BANJARBARUEMAS.COM – Sejarah kerap diperlakukan sebagai masa lalu yang selesai. Ia disimpan rapi dalam arsip, diabadikan dalam monumen, lalu dijauhkan dari kehidupan sehari-hari masyarakat. Padahal, sejarah justru menemukan maknanya ketika ia hidup, dijalani, dan dirawat bersama. Gagasan itulah yang mengemuka dalam audiensi Komite Ekonomi Kreatif (KEK) Kota Banjarbaru yang didampingi Wali Kota Banjarbaru, Hj. Erna Lisa Halaby, dengan Menteri Kebudayaan Republik Indonesia Fadli Zon di Jakarta, Jumat (6/2/2026).

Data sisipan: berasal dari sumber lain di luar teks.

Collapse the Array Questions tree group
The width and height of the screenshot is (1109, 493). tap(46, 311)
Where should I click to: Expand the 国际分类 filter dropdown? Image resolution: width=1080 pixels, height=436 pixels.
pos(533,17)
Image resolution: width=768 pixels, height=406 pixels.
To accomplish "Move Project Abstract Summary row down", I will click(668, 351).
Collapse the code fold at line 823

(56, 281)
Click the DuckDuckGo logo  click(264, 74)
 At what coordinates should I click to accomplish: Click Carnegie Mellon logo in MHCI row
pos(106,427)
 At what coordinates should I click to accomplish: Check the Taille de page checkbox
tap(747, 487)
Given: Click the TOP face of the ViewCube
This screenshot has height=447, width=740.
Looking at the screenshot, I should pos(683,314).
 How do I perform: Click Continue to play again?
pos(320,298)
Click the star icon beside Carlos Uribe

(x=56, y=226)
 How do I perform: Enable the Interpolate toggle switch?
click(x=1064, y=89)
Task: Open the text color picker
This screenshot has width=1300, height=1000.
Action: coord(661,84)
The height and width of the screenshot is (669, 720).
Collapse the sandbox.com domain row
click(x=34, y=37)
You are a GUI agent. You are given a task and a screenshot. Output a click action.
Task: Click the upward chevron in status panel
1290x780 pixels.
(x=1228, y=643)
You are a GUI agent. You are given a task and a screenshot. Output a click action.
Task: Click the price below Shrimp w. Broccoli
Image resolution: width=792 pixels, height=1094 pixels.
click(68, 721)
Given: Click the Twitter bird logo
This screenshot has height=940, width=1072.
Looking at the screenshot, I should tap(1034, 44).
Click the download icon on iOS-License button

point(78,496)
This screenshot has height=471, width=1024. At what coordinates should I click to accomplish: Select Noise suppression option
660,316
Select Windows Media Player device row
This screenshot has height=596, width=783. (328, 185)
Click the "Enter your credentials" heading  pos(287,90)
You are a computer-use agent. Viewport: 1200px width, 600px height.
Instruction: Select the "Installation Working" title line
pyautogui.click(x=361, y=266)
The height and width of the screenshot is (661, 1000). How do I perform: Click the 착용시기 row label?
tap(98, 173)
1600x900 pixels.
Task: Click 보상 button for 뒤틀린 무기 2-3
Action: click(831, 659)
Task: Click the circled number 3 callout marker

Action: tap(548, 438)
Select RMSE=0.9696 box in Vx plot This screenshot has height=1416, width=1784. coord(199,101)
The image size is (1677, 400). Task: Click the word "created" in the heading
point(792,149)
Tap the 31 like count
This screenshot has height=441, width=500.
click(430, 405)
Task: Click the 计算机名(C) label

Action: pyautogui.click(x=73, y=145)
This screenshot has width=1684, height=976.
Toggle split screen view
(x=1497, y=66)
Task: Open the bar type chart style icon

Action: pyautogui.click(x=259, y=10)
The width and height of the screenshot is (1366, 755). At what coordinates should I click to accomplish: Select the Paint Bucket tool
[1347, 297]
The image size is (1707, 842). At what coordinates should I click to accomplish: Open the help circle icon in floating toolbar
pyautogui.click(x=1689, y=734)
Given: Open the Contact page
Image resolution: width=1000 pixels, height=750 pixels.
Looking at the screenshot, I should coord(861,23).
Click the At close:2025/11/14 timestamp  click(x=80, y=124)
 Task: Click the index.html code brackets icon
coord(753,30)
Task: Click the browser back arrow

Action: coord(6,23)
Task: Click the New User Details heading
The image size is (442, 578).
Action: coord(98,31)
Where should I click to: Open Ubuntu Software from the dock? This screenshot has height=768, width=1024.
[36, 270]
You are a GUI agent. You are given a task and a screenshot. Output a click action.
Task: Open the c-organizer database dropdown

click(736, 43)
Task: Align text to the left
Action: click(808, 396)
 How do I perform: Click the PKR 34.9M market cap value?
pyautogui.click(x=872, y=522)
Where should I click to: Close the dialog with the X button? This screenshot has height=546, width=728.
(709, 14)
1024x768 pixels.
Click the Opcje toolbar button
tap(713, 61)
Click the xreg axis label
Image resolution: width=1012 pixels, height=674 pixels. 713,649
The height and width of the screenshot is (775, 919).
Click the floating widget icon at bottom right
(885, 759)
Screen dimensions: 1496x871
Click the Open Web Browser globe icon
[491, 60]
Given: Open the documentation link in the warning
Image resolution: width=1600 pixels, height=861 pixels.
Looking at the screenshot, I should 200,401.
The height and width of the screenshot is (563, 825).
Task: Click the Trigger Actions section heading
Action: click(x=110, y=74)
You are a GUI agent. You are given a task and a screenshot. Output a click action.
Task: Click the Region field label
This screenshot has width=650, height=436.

Pertemuan tersebut membawa satu pesan utama: Kecamatan Cempaka diproyeksikan sebagai living museum, sebuah ruang hidup kebudayaan di mana sejarah tidak membeku sebagai artefak, melainkan tumbuh, berdenyut, dan berinteraksi dengan masyarakatnya. Di sini, kebudayaan tidak hanya dikenang, tetapi dihidupi.
Bagi Pemerintah Kota Banjarbaru, gagasan ini bukan sekadar proyek kebudayaan. Ia menjadi bagian dari upaya menyelaraskan kebijakan pusat dan daerah dalam kerangka besar Visi Banjarbaru Emas. Kebudayaan diposisikan sebagai fondasi pembangunan, bukan pelengkap. Dari sanalah arah Banjarbaru menuju Kota Kreatif Nasional 2027 dibangun, dengan kebudayaan sebagai titik berangkatnya.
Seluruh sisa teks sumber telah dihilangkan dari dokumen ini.